= Mille regretz =

Sixteenth-century French chanson

Mille Regretz sung by Collegium Vocale

Mille regretz is a four-voice chanson from the 16th century whose common attribution to Josquin des Prez is strongely put into question. The song evidently draws some of its melodic material from Josquin's securely attributed five-voice Du mien amant.

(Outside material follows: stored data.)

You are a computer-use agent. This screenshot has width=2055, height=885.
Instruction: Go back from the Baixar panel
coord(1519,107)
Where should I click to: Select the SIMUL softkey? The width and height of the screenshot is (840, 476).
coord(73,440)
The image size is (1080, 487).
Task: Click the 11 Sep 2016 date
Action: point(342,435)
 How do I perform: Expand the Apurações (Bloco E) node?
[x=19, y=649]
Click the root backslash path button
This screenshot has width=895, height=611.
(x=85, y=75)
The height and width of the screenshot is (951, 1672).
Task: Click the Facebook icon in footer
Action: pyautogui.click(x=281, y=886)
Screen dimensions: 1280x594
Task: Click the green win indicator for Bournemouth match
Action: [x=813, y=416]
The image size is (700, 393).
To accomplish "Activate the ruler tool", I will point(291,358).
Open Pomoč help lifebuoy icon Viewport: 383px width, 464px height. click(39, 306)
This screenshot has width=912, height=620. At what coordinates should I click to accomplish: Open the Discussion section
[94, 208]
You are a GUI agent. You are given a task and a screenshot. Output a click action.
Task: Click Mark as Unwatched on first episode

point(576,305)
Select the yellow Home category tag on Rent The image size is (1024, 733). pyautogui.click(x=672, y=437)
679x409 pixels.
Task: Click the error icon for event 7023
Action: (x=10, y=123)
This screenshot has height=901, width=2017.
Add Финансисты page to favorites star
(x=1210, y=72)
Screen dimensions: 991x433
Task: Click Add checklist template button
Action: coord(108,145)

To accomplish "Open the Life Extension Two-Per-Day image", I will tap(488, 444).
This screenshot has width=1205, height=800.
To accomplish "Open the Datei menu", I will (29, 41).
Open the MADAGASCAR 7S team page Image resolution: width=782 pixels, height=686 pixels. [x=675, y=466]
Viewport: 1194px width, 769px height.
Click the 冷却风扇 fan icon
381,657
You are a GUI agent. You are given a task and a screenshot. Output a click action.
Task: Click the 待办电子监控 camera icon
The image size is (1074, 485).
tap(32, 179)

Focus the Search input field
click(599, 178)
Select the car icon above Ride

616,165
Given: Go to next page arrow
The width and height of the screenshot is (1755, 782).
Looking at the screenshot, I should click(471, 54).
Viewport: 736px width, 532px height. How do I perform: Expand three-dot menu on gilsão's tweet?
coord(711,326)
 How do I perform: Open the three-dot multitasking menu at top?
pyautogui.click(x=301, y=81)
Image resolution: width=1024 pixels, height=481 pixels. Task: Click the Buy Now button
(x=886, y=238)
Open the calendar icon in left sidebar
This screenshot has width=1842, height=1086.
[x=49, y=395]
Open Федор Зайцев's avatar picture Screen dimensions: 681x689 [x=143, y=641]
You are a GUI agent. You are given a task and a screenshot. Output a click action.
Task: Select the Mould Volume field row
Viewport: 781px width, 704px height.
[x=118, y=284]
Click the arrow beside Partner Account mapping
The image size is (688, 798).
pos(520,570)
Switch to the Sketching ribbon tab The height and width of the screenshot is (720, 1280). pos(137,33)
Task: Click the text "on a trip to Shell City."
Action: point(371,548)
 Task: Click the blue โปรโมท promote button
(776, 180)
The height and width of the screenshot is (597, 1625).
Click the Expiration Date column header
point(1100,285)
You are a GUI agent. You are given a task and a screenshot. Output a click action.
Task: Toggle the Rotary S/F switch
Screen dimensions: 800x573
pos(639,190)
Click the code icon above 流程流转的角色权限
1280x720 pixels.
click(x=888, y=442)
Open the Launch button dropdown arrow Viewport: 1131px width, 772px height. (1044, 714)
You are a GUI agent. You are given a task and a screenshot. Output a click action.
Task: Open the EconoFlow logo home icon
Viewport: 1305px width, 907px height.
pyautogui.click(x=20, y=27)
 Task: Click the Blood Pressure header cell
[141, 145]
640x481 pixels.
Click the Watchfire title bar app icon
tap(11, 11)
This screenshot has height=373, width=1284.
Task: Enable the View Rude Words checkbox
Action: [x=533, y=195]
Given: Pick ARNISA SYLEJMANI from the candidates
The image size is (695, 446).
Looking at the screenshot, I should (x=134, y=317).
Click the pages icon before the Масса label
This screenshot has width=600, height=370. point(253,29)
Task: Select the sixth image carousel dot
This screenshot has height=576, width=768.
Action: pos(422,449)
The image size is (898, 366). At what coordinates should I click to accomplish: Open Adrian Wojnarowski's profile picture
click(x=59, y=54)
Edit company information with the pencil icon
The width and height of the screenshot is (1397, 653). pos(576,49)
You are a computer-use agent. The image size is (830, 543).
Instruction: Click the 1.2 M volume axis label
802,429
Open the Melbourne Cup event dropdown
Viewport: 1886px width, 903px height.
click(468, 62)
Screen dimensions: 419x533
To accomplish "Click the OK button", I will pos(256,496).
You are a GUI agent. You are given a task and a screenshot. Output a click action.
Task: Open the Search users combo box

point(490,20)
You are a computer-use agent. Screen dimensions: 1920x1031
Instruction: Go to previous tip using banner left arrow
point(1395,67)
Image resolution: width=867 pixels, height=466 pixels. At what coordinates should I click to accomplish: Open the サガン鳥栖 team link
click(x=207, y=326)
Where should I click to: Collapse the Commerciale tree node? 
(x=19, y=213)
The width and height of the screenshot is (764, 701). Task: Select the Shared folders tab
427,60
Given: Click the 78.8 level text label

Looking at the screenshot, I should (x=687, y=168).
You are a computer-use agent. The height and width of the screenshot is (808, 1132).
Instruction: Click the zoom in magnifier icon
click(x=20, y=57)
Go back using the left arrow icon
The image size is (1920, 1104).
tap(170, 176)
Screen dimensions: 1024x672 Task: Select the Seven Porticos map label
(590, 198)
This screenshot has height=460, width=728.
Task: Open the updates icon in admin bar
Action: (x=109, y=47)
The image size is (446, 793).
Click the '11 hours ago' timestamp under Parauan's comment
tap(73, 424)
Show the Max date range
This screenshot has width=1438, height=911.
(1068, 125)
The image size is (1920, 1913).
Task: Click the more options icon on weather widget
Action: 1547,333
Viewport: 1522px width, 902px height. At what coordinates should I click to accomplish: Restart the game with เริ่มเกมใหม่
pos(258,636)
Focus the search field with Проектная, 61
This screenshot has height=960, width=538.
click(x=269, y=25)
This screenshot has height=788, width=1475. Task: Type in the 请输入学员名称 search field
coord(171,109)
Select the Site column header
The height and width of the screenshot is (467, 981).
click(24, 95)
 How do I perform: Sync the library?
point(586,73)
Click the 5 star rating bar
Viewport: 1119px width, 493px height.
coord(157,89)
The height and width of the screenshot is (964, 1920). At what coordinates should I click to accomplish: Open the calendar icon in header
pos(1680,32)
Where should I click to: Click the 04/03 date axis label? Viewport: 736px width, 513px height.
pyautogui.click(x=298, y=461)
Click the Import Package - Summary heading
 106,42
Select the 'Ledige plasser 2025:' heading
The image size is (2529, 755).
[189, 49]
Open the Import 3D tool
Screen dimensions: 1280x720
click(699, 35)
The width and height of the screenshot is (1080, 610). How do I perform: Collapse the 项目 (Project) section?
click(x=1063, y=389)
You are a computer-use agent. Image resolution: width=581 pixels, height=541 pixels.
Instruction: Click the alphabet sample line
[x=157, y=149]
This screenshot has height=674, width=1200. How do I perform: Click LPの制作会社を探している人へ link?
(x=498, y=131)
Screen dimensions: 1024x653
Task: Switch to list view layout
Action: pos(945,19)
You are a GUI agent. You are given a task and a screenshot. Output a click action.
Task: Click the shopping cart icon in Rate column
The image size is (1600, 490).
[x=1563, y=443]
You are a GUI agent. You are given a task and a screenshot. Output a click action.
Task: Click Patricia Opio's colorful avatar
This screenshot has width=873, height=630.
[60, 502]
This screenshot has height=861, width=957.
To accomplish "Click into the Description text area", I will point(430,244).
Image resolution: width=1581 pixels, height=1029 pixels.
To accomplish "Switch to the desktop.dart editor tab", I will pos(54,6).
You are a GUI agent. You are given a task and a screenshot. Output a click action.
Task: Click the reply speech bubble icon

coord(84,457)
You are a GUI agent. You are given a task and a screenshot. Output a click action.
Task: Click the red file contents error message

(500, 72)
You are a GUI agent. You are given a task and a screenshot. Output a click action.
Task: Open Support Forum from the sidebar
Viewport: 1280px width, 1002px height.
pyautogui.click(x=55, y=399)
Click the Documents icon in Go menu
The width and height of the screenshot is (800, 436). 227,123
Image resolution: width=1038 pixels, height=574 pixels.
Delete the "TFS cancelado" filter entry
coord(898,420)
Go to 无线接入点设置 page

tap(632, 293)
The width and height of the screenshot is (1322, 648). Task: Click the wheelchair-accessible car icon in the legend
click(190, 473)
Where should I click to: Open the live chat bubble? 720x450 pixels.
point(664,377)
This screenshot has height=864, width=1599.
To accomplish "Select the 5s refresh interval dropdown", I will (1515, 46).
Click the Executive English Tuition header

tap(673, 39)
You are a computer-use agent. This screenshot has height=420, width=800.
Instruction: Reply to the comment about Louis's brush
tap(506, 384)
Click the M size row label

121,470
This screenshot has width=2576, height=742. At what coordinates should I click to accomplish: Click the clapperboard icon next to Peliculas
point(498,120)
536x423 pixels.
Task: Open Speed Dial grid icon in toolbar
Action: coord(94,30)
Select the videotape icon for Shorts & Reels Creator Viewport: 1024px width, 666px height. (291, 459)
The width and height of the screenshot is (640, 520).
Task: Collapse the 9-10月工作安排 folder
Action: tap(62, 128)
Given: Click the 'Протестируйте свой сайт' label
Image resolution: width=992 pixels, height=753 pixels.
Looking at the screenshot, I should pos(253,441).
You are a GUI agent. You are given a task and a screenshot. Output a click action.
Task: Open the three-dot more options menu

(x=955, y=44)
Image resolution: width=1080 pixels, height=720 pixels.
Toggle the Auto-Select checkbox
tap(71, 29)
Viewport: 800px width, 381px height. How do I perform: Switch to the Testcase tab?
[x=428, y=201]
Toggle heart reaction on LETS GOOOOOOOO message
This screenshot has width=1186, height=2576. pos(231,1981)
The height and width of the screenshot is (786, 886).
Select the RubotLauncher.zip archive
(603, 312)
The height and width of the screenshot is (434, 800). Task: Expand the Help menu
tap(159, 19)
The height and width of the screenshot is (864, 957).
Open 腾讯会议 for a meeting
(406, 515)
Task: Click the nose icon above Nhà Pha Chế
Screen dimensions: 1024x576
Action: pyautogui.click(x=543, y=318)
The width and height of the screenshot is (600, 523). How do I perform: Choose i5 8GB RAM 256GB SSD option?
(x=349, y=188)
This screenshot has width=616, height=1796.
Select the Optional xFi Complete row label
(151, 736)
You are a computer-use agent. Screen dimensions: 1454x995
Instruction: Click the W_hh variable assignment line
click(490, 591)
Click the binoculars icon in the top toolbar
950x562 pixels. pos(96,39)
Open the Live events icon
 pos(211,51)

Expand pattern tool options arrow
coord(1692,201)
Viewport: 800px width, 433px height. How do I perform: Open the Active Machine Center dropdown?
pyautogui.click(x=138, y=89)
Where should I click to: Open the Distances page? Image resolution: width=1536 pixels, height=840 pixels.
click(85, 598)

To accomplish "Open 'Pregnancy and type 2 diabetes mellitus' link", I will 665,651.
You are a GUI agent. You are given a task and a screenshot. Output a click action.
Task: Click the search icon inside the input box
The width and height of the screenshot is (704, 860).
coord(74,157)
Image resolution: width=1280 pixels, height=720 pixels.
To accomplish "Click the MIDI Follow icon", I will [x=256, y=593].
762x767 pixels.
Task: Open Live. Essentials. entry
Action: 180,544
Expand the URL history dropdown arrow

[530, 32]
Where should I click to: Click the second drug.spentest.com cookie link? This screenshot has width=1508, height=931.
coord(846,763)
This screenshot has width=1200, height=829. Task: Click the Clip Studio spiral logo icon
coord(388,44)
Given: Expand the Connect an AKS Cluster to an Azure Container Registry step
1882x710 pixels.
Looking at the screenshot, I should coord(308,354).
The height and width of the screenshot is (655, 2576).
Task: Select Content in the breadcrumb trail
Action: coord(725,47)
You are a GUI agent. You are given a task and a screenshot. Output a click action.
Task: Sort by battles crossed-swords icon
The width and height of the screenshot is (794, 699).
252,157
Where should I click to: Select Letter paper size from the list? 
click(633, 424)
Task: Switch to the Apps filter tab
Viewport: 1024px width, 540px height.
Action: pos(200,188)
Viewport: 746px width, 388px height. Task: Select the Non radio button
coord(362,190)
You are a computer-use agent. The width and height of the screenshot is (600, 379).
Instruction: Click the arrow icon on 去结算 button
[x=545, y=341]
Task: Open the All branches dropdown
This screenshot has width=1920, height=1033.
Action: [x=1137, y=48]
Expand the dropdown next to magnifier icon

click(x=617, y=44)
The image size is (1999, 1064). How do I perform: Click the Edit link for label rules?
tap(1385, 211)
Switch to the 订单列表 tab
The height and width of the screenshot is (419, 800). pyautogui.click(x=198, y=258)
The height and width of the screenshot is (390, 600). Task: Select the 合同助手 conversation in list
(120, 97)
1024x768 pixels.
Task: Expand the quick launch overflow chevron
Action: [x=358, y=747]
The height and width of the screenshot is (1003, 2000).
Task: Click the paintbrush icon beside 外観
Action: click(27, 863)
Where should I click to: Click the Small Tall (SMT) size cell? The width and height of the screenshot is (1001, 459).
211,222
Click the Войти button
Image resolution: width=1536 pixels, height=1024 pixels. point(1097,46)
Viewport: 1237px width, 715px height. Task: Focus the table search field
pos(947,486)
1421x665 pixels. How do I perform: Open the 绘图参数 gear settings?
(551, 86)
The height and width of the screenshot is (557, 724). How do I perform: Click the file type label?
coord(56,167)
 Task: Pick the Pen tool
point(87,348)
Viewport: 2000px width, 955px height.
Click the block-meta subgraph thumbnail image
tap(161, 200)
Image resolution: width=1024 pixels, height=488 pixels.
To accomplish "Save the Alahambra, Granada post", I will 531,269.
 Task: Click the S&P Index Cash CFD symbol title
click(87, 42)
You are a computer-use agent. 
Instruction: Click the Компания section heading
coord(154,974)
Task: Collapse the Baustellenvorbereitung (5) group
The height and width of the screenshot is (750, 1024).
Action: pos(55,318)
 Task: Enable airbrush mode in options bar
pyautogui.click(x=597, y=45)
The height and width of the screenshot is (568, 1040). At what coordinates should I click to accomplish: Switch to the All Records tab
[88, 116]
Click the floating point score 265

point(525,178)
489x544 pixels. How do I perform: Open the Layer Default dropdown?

Mille regretz was a favourite of the Emperor Charles V and it is known in Spanish as La canción del Emperador. Apart from its plangent simplicity, musicians were presumably attracted by the royal connection: Spanish reworkings from the 16th-century include a mass setting by Cristóbal de Morales and variations for vihuela by Luis de Narváez and there is a chanson (SATTBB) by court composer Nicolas Gombert.

Text:
Mille regretz de vous abandonner
Et d'eslonger vostre fache amoureuse,
Jay si grand dueil et paine douloureuse,
Quon me verra brief mes jours definer.

In Modern French:
Mille regrets de vous abandonner
et de m'éloigner de votre visage amoureux.
J’ai si grand deuil et peine douloureuse
qu’on verra vite mes jours prendre fin.

English Translation:
A thousand regrets at deserting you
and leaving behind your loving face,
I feel so much sadness and such painful distress,
that it seems to me my days will soon dwindle away.

Translations differ in their interpretation of the words 'fache/face amoureuse' in line 2 (variously "amorous anger" or "loving face").